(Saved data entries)
----------------------------------------

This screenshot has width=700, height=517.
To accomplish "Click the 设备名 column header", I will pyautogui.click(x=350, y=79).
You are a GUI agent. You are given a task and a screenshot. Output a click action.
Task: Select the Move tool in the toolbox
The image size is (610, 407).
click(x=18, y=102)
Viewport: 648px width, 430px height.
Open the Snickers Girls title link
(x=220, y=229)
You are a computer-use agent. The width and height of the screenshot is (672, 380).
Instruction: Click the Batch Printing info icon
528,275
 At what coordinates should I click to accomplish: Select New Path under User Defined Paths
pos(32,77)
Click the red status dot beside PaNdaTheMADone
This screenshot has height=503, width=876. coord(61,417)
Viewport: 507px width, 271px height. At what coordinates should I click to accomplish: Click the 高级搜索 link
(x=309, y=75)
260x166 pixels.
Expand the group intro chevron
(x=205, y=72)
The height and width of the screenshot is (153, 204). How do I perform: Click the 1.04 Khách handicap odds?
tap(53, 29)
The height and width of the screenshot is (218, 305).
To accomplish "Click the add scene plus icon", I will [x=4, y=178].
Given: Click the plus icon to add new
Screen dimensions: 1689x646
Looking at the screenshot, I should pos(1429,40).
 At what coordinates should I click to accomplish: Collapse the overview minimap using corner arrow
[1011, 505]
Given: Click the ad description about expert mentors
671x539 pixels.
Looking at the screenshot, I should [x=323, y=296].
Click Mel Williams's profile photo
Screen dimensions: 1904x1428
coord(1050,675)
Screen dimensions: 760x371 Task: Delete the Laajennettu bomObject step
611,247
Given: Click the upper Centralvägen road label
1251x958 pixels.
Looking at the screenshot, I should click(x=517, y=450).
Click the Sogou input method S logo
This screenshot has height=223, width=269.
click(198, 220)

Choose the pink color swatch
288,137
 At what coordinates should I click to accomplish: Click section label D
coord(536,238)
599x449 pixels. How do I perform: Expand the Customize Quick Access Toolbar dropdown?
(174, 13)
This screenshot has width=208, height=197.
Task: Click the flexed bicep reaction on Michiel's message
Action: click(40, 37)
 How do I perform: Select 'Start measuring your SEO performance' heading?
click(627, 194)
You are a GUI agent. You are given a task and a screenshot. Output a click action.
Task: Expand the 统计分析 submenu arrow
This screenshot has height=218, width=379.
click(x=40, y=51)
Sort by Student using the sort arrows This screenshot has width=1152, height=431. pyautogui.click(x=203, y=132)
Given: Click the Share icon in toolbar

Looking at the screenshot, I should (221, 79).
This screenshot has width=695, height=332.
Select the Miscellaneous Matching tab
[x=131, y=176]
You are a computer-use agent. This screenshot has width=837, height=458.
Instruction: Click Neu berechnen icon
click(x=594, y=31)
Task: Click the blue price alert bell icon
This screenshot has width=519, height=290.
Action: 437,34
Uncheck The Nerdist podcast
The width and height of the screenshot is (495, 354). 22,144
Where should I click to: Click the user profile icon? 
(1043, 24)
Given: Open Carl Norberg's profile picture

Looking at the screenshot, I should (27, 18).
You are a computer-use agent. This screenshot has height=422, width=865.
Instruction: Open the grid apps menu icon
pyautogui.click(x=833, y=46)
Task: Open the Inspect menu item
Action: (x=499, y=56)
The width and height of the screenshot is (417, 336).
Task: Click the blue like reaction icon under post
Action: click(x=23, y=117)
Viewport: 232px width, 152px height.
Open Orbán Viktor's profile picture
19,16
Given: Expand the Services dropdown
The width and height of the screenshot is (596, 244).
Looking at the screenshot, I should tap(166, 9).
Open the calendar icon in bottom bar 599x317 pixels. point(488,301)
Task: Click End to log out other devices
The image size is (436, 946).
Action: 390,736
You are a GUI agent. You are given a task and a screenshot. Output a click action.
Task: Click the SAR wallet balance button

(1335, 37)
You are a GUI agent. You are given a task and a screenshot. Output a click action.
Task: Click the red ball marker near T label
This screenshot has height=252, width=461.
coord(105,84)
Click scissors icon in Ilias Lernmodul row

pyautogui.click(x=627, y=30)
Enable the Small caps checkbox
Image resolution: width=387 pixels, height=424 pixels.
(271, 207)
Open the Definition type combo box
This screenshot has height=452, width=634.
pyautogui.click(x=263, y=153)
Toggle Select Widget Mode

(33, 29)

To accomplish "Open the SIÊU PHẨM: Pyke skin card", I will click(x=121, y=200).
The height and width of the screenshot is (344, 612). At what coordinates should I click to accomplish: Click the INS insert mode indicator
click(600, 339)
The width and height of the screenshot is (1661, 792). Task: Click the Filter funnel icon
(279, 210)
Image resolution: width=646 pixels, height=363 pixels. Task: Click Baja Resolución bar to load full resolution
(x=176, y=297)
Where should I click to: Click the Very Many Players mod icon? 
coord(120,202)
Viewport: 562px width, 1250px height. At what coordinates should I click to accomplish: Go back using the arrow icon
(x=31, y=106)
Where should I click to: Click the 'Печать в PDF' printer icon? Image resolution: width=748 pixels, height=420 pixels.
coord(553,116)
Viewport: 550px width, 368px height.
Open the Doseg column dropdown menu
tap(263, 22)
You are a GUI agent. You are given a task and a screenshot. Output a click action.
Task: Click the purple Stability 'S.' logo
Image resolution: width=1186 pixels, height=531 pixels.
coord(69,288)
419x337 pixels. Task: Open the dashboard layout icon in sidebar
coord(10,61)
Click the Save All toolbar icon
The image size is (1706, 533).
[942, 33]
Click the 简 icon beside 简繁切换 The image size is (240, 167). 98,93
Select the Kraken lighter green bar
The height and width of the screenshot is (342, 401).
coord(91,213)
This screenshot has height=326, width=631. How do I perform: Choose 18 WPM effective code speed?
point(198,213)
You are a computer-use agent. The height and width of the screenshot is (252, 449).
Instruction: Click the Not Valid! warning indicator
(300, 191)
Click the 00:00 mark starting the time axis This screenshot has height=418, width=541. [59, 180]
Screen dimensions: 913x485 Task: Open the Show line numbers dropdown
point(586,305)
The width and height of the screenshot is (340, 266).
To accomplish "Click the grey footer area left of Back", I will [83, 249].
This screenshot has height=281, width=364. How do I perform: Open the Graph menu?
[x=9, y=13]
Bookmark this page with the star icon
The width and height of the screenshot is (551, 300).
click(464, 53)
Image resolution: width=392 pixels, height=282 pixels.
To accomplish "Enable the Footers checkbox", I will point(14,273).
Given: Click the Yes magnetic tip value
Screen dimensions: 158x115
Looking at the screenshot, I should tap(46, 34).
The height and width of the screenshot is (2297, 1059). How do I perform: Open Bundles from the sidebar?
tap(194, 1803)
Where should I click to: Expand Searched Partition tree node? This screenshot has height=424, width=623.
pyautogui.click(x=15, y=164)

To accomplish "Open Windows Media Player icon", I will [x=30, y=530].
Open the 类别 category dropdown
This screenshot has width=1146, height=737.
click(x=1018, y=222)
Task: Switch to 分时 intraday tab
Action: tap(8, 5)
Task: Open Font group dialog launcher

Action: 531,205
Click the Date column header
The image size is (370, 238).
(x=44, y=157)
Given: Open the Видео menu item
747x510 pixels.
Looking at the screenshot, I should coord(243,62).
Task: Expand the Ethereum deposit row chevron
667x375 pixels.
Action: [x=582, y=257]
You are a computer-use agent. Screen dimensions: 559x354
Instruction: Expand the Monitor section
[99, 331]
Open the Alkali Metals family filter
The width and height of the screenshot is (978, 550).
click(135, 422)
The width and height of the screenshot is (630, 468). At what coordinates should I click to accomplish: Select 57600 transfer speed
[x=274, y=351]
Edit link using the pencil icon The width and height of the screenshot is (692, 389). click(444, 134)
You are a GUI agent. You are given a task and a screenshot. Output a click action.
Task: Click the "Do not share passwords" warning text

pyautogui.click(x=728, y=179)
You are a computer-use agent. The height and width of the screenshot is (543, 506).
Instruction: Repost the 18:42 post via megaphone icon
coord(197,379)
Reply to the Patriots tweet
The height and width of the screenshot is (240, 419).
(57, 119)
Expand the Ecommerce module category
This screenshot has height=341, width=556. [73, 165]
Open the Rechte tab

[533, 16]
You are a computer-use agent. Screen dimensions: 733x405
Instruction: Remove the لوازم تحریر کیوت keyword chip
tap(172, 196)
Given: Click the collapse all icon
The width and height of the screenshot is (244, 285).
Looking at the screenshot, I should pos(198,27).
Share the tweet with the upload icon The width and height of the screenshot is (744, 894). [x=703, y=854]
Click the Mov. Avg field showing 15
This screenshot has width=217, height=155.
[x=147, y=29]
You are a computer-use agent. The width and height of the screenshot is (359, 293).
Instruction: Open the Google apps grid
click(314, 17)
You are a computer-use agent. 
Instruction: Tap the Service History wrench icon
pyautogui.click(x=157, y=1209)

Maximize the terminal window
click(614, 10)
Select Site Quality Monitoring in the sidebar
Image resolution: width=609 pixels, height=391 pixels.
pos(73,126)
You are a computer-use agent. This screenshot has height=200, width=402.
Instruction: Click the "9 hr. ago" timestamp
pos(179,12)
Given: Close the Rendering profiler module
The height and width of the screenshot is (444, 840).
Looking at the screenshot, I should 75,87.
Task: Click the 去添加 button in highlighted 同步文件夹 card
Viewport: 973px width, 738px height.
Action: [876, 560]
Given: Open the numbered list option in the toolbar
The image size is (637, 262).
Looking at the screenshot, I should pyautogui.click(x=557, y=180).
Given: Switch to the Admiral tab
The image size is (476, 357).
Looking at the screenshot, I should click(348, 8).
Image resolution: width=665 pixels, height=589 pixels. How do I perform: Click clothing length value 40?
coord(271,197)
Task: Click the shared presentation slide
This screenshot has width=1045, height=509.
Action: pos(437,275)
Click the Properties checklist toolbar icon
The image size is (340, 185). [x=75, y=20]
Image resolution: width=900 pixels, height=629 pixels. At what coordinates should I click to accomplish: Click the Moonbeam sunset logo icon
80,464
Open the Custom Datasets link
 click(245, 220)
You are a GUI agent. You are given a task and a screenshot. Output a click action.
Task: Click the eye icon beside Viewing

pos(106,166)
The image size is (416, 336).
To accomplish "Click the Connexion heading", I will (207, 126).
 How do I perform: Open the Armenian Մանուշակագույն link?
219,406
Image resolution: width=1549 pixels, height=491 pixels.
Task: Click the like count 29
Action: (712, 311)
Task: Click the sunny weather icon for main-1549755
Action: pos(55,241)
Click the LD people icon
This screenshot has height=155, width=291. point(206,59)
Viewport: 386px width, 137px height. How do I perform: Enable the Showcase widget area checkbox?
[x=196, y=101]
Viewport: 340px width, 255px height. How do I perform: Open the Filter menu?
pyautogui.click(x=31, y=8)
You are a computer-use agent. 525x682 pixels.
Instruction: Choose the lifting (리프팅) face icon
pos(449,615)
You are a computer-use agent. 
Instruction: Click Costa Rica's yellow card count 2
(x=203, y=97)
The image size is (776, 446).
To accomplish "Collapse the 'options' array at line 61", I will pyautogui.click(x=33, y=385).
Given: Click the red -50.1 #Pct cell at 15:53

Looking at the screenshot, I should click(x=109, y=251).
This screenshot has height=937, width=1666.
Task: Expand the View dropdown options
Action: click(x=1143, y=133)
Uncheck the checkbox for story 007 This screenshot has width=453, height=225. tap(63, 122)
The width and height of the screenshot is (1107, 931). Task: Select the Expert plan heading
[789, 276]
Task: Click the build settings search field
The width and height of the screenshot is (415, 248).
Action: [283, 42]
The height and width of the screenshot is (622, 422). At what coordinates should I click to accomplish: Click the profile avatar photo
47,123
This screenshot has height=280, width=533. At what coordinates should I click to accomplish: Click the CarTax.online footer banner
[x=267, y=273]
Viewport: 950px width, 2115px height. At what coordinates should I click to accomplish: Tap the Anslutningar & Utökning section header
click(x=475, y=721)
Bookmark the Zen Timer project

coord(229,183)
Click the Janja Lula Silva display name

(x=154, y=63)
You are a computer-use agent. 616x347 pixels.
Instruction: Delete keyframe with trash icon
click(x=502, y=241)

----------------------------------------

Search the data and copy each line containing "plus".

To accomplish "Click the add scene plus icon", I will [x=4, y=178].
Given: Click the plus icon to add new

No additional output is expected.